About this exercise:
Each line in the entries below that holds the string "computer" is to be listed.
┄┄┄┄┄┄┄┄┄┄
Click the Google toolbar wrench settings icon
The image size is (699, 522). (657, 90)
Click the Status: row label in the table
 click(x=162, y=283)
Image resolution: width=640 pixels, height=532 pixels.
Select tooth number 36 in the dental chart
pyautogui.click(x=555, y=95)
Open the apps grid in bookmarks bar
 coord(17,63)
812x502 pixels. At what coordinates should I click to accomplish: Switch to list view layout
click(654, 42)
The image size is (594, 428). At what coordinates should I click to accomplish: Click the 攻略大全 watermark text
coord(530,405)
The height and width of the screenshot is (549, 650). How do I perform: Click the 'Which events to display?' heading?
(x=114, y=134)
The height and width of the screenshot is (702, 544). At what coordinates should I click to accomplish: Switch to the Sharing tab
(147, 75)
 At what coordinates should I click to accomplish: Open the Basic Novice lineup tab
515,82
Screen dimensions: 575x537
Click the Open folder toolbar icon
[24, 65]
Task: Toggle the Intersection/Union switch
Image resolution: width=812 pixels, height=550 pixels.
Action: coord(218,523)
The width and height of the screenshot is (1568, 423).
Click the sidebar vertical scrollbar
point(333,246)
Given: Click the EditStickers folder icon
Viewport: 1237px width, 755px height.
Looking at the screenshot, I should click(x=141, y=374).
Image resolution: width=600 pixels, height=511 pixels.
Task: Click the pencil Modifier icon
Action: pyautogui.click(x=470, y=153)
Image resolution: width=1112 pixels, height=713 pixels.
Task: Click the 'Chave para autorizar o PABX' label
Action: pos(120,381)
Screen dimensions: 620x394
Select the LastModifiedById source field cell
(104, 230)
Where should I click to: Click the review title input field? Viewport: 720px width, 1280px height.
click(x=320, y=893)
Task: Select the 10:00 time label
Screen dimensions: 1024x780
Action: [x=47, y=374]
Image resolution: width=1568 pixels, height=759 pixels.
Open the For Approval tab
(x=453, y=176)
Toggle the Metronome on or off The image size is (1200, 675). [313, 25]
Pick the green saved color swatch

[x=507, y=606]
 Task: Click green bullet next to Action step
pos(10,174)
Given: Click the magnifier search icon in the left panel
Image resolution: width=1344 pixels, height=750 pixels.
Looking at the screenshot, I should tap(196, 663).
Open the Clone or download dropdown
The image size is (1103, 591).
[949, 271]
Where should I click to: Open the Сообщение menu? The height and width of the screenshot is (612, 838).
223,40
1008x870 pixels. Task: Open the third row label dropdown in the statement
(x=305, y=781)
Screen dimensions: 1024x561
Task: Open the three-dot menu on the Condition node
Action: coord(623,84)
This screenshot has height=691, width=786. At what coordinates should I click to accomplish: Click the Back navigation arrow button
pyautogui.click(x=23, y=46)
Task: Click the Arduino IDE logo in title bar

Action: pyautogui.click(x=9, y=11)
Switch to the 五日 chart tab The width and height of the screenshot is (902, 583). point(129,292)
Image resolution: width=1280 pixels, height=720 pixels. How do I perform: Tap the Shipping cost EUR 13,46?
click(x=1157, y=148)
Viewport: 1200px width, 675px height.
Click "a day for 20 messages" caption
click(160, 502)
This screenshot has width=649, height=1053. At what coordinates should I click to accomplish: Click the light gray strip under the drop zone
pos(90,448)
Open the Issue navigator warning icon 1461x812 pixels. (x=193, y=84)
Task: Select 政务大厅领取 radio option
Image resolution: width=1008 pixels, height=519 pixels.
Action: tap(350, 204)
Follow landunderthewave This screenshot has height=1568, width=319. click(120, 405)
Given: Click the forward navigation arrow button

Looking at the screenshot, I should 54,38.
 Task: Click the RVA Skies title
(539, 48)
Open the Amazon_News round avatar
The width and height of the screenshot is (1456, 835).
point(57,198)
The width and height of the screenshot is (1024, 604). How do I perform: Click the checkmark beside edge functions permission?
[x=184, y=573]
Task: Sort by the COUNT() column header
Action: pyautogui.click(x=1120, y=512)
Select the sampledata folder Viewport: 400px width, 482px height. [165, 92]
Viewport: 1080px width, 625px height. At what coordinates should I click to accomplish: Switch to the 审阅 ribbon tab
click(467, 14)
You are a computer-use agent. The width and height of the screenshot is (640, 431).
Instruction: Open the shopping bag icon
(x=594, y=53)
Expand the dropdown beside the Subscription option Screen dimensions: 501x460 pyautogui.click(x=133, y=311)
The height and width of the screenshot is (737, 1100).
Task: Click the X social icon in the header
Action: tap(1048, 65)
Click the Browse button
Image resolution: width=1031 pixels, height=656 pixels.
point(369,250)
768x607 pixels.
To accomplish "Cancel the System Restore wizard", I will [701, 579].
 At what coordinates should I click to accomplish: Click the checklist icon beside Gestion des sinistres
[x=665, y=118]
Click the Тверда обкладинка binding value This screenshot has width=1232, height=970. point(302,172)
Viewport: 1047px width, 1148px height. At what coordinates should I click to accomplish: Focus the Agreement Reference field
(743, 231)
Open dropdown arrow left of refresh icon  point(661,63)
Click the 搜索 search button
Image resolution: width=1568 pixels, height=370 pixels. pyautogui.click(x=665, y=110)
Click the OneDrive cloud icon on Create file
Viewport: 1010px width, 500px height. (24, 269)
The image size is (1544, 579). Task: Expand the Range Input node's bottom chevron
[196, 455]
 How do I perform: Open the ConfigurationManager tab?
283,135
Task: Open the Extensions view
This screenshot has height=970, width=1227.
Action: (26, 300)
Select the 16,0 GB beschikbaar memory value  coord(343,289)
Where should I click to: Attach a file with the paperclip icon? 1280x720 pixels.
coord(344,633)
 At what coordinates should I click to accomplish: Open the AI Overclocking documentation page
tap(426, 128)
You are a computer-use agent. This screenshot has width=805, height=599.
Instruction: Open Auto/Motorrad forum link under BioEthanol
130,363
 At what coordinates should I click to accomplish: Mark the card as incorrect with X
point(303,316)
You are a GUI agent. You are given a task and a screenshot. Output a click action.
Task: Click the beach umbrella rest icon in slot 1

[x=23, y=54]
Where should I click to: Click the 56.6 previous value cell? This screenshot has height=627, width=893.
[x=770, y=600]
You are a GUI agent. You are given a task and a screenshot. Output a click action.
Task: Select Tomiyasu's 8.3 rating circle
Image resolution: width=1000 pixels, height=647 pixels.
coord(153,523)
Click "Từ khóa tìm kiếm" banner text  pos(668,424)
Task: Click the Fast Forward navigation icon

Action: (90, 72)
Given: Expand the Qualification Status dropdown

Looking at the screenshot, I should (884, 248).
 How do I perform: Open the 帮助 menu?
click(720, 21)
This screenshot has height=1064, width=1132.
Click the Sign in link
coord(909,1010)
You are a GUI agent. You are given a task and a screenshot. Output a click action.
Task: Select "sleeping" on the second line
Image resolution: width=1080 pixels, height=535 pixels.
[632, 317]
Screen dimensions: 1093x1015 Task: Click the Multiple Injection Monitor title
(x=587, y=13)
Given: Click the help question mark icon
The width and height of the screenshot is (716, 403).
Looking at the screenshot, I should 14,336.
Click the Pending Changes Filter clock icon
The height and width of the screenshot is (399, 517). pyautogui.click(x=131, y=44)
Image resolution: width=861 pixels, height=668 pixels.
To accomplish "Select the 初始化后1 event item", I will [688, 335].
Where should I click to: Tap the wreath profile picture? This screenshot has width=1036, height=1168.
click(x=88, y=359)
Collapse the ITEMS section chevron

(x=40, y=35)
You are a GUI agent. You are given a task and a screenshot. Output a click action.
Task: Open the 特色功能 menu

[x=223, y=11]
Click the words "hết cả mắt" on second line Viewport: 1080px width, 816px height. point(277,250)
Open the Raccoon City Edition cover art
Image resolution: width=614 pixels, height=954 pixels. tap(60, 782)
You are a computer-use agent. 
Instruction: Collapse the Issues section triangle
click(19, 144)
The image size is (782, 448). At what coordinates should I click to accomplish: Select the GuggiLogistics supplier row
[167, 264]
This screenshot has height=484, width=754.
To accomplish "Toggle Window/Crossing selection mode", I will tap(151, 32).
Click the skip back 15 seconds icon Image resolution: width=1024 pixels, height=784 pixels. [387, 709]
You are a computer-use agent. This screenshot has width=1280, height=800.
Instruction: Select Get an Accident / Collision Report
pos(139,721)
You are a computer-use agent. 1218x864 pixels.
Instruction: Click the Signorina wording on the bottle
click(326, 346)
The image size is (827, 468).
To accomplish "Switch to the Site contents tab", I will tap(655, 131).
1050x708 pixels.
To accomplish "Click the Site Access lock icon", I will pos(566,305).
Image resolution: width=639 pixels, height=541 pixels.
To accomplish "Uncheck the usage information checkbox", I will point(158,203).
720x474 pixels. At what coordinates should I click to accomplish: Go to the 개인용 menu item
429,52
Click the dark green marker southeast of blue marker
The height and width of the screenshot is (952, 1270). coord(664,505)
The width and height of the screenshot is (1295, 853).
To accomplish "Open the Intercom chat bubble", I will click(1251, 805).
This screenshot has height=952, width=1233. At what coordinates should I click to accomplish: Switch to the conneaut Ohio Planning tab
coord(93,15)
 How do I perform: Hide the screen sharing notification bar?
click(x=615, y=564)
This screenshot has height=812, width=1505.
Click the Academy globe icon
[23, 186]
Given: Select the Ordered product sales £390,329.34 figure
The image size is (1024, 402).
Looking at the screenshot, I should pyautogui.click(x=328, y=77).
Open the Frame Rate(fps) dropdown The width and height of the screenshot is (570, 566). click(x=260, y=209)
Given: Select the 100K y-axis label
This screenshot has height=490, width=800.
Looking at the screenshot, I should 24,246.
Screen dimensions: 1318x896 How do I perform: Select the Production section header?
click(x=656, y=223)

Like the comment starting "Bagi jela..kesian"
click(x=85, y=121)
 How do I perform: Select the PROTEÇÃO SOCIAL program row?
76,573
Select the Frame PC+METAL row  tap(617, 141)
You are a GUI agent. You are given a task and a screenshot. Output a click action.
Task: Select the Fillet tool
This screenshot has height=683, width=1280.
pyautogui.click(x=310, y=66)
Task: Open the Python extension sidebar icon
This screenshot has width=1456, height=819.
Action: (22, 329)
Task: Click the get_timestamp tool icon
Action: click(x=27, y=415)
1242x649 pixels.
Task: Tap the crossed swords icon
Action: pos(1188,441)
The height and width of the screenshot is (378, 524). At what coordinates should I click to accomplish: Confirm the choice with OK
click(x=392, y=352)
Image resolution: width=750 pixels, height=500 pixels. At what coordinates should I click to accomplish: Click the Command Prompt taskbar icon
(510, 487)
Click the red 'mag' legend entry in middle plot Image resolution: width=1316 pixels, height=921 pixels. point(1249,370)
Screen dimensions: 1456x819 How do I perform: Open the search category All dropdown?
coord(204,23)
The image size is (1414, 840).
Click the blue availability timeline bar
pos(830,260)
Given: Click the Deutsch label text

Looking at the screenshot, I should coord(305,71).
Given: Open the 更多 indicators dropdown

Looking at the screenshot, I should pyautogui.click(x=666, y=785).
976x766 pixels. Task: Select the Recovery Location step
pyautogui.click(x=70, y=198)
┄┄┄┄┄┄┄┄┄┄
Output:
You are a computer-use agent. The width and height of the screenshot is (640, 431).
You are a computer-use agent. This screenshot has width=805, height=599.
You are a computer-use agent. 
You are a computer-use agent. This screenshot has width=1280, height=800.
You are a computer-use agent. 1218x864 pixels.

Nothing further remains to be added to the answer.